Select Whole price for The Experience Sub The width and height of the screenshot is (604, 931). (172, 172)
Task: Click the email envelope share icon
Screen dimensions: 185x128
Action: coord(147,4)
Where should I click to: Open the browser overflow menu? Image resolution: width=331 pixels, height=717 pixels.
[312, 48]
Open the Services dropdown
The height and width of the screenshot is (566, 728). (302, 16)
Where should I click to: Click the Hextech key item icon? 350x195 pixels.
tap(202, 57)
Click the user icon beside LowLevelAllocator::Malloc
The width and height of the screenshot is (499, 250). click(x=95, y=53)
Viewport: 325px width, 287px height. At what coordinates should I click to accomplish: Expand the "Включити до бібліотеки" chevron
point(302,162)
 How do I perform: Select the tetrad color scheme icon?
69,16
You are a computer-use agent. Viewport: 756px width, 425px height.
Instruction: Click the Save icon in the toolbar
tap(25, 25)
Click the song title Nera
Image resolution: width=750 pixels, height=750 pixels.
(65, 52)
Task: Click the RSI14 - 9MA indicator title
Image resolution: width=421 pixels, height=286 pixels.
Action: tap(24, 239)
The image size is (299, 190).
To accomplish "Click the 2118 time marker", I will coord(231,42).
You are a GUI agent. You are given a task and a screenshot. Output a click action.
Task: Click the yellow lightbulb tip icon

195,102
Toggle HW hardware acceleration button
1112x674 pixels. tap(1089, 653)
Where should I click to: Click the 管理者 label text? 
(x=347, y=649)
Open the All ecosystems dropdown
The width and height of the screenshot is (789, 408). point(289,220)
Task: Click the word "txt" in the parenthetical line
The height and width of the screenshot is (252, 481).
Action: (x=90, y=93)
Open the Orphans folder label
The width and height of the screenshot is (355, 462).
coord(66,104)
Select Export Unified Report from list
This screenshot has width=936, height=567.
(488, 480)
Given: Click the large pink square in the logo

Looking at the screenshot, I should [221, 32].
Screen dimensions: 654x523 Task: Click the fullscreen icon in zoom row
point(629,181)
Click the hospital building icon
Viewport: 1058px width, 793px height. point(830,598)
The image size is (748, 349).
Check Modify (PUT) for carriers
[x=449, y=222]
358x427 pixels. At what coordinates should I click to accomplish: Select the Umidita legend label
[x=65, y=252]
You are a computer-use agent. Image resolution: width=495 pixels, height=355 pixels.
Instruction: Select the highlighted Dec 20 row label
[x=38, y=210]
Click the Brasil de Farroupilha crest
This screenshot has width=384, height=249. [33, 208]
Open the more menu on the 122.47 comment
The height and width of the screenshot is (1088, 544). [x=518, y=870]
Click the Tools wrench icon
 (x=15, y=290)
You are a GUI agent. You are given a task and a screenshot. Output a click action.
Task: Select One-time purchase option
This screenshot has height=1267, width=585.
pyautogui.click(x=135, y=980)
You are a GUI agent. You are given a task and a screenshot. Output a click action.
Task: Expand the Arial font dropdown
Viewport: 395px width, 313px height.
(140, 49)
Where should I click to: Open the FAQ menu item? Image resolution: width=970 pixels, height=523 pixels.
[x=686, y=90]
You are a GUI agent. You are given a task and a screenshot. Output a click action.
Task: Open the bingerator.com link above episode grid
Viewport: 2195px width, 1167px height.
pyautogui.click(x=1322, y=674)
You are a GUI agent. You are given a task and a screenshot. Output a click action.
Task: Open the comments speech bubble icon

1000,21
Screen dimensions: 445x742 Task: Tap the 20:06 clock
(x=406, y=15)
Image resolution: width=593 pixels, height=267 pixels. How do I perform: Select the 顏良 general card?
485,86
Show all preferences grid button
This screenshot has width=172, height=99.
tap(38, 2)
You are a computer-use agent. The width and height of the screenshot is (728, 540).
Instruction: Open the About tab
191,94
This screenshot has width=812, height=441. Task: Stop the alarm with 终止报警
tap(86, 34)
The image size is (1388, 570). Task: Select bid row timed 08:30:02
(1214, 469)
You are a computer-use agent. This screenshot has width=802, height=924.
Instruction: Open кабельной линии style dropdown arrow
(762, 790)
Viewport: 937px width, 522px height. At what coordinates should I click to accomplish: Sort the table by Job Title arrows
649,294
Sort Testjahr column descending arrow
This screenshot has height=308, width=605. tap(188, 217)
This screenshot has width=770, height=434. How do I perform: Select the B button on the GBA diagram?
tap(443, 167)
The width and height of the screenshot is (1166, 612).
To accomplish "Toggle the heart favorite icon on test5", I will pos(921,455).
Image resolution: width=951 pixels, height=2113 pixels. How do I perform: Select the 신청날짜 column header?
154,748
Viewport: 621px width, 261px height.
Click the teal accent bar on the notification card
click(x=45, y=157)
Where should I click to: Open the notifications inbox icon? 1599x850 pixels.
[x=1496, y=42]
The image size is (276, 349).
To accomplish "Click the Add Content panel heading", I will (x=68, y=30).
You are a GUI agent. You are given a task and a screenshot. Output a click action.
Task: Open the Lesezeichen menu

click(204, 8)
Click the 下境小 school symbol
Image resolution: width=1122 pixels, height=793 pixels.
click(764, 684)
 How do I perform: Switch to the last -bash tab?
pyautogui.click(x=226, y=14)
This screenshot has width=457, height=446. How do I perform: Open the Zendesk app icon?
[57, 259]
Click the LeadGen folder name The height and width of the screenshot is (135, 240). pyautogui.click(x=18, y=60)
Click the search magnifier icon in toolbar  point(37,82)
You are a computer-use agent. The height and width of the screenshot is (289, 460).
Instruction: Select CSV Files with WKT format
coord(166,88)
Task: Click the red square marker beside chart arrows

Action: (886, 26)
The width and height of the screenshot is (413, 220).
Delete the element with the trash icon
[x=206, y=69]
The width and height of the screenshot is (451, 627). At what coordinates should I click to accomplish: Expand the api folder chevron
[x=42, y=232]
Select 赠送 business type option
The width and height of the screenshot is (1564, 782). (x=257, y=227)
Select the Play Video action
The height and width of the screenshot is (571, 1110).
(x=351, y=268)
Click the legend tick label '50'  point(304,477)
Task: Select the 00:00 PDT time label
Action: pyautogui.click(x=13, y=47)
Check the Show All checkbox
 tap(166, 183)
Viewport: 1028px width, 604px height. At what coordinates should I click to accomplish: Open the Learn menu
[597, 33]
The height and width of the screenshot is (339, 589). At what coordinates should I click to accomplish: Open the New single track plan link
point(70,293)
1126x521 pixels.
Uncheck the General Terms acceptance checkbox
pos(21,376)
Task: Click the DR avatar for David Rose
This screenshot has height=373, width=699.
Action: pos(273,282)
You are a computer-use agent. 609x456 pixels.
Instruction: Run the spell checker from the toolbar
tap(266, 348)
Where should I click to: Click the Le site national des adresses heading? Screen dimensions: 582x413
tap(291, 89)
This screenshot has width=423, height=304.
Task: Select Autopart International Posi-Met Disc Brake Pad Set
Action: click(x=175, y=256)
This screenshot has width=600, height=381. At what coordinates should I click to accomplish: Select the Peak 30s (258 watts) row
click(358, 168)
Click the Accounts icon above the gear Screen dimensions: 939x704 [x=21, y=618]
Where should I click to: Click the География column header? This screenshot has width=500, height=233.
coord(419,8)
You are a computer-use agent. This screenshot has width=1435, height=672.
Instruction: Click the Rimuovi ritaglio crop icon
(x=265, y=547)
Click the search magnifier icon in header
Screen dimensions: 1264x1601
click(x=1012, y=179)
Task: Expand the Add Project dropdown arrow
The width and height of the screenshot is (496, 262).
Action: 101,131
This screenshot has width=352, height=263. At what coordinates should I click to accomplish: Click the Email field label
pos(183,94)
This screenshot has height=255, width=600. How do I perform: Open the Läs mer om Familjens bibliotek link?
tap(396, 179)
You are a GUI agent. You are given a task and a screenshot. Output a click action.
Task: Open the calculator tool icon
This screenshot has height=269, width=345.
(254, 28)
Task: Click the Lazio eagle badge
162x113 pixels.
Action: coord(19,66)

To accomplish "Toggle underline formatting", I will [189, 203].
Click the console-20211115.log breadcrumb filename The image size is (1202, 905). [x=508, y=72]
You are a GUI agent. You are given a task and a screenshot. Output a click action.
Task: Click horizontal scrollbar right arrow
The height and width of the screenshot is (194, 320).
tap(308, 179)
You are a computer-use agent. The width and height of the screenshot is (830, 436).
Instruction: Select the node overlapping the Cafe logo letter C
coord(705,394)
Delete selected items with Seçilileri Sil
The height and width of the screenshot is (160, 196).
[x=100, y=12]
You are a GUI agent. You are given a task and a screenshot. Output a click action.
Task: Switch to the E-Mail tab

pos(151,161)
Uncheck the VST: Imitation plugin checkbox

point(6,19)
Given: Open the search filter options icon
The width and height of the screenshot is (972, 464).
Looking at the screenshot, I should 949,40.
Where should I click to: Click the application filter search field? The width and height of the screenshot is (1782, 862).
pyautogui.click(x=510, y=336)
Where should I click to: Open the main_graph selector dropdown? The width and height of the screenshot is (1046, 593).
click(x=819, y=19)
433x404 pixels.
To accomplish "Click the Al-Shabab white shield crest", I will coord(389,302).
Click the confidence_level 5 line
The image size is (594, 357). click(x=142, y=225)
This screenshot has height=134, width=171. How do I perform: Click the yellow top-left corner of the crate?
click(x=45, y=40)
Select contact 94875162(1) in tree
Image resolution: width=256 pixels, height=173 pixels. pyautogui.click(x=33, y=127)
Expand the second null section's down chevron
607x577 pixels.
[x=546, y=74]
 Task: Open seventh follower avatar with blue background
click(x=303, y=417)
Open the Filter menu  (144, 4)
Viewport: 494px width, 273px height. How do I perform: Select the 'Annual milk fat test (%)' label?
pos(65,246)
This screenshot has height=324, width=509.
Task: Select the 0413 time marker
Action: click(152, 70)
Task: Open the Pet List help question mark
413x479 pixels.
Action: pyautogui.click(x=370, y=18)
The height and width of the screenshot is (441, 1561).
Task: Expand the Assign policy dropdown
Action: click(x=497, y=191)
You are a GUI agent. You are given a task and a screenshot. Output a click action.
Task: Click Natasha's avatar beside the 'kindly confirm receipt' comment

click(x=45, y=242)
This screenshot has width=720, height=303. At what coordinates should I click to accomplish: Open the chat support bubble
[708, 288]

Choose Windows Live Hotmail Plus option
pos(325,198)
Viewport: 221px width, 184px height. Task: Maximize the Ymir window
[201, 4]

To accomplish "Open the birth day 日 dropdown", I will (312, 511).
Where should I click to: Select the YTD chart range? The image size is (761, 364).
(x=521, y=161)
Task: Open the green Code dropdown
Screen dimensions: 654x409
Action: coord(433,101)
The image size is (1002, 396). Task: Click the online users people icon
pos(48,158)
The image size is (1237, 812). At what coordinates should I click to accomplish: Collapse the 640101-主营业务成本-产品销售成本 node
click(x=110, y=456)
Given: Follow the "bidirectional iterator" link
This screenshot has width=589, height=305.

++++++

Problem to work on – Look through the data above and return exactly the lines from the one that contains "This screenshot has width=812, height=441." to the one that contains "has width=802, height=924.", inclusive, with nothing else.

Exercise output –
This screenshot has width=812, height=441. Task: Stop the alarm with 终止报警
tap(86, 34)
The image size is (1388, 570). Task: Select bid row timed 08:30:02
(1214, 469)
You are a computer-use agent. This screenshot has width=802, height=924.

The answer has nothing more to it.